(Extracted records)
=-=-=-=-=
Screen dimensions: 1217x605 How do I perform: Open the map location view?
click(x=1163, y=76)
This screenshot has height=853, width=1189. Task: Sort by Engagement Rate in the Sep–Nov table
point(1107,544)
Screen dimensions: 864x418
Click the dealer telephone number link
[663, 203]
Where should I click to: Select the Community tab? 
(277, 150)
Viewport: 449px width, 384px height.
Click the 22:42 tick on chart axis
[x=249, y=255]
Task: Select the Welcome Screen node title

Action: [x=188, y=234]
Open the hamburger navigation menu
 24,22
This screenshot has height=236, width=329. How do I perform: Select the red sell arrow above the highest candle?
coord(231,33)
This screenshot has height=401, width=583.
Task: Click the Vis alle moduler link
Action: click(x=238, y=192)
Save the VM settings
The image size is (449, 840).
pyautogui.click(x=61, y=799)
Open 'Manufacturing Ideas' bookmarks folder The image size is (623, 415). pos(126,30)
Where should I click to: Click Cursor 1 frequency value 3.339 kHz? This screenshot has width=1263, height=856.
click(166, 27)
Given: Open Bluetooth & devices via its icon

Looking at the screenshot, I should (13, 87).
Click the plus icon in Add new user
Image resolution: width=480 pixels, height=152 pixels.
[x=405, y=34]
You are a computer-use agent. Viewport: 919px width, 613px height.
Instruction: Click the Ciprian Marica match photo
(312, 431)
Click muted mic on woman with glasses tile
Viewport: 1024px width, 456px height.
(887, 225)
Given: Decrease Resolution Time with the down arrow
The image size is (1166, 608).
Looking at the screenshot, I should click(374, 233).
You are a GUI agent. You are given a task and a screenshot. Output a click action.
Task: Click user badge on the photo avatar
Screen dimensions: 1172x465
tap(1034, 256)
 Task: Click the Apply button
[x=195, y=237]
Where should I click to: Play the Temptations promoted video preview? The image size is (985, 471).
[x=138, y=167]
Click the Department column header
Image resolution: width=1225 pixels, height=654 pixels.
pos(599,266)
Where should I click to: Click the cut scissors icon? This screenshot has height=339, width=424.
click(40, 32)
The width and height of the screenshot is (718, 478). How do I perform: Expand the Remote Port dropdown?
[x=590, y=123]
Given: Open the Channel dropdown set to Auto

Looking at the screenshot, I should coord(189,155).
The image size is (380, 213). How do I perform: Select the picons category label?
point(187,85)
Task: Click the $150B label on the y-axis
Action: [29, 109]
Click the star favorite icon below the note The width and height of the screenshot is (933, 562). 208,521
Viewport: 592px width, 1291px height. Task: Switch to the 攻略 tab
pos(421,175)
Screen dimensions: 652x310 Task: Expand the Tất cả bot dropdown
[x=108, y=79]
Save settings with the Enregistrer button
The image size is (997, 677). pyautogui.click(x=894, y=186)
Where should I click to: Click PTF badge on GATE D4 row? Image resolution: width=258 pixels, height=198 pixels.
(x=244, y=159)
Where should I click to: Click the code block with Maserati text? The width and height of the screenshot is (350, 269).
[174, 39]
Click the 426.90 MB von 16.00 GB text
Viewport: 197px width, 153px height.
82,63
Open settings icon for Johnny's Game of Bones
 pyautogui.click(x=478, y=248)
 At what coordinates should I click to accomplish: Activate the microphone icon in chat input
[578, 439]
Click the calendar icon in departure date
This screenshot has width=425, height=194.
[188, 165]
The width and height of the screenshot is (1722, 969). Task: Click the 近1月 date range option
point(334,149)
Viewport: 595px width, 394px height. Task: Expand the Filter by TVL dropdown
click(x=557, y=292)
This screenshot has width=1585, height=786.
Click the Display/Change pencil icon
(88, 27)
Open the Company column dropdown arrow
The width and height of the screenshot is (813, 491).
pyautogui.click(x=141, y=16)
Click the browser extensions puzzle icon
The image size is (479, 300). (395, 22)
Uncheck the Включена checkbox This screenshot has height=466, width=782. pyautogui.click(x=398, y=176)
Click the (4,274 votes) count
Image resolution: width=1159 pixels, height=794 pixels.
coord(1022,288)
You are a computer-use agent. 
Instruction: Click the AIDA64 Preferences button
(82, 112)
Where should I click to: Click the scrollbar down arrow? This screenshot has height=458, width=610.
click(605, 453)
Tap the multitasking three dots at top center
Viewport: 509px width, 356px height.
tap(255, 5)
=-=-=-=-=
* What to work on
Reproduce all of the data above, exactly and without omission.

* Problem solution
Screen dimensions: 1217x605 How do I perform: Open the map location view?
click(x=1163, y=76)
This screenshot has height=853, width=1189. Task: Sort by Engagement Rate in the Sep–Nov table
point(1107,544)
Screen dimensions: 864x418
Click the dealer telephone number link
[663, 203]
Where should I click to: Select the Community tab? 
(277, 150)
Viewport: 449px width, 384px height.
Click the 22:42 tick on chart axis
[x=249, y=255]
Task: Select the Welcome Screen node title

Action: [x=188, y=234]
Open the hamburger navigation menu
 24,22
This screenshot has height=236, width=329. How do I perform: Select the red sell arrow above the highest candle?
coord(231,33)
This screenshot has height=401, width=583.
Task: Click the Vis alle moduler link
Action: click(x=238, y=192)
Save the VM settings
The image size is (449, 840).
pyautogui.click(x=61, y=799)
Open 'Manufacturing Ideas' bookmarks folder The image size is (623, 415). pos(126,30)
Where should I click to: Click Cursor 1 frequency value 3.339 kHz? This screenshot has width=1263, height=856.
click(166, 27)
Given: Open Bluetooth & devices via its icon

Looking at the screenshot, I should (13, 87).
Click the plus icon in Add new user
Image resolution: width=480 pixels, height=152 pixels.
[x=405, y=34]
You are a computer-use agent. Viewport: 919px width, 613px height.
Instruction: Click the Ciprian Marica match photo
(312, 431)
Click muted mic on woman with glasses tile
Viewport: 1024px width, 456px height.
(887, 225)
Given: Decrease Resolution Time with the down arrow
The image size is (1166, 608).
Looking at the screenshot, I should click(374, 233).
You are a GUI agent. You are given a task and a screenshot. Output a click action.
Task: Click user badge on the photo avatar
Screen dimensions: 1172x465
tap(1034, 256)
 Task: Click the Apply button
[x=195, y=237]
Where should I click to: Play the Temptations promoted video preview? The image size is (985, 471).
[x=138, y=167]
Click the Department column header
Image resolution: width=1225 pixels, height=654 pixels.
pos(599,266)
Where should I click to: Click the cut scissors icon? This screenshot has height=339, width=424.
click(40, 32)
The width and height of the screenshot is (718, 478). How do I perform: Expand the Remote Port dropdown?
[x=590, y=123]
Given: Open the Channel dropdown set to Auto

Looking at the screenshot, I should coord(189,155).
The image size is (380, 213). How do I perform: Select the picons category label?
point(187,85)
Task: Click the $150B label on the y-axis
Action: [29, 109]
Click the star favorite icon below the note The width and height of the screenshot is (933, 562). 208,521
Viewport: 592px width, 1291px height. Task: Switch to the 攻略 tab
pos(421,175)
Screen dimensions: 652x310 Task: Expand the Tất cả bot dropdown
[x=108, y=79]
Save settings with the Enregistrer button
The image size is (997, 677). pyautogui.click(x=894, y=186)
Where should I click to: Click PTF badge on GATE D4 row? Image resolution: width=258 pixels, height=198 pixels.
(x=244, y=159)
Where should I click to: Click the code block with Maserati text? The width and height of the screenshot is (350, 269).
[174, 39]
Click the 426.90 MB von 16.00 GB text
Viewport: 197px width, 153px height.
82,63
Open settings icon for Johnny's Game of Bones
 pyautogui.click(x=478, y=248)
 At what coordinates should I click to accomplish: Activate the microphone icon in chat input
[578, 439]
Click the calendar icon in departure date
This screenshot has width=425, height=194.
[188, 165]
The width and height of the screenshot is (1722, 969). Task: Click the 近1月 date range option
point(334,149)
Viewport: 595px width, 394px height. Task: Expand the Filter by TVL dropdown
click(x=557, y=292)
This screenshot has width=1585, height=786.
Click the Display/Change pencil icon
(88, 27)
Open the Company column dropdown arrow
The width and height of the screenshot is (813, 491).
pyautogui.click(x=141, y=16)
Click the browser extensions puzzle icon
The image size is (479, 300). (395, 22)
Uncheck the Включена checkbox This screenshot has height=466, width=782. pyautogui.click(x=398, y=176)
Click the (4,274 votes) count
Image resolution: width=1159 pixels, height=794 pixels.
coord(1022,288)
You are a computer-use agent. 
Instruction: Click the AIDA64 Preferences button
(82, 112)
Where should I click to: Click the scrollbar down arrow? This screenshot has height=458, width=610.
click(605, 453)
Tap the multitasking three dots at top center
Viewport: 509px width, 356px height.
tap(255, 5)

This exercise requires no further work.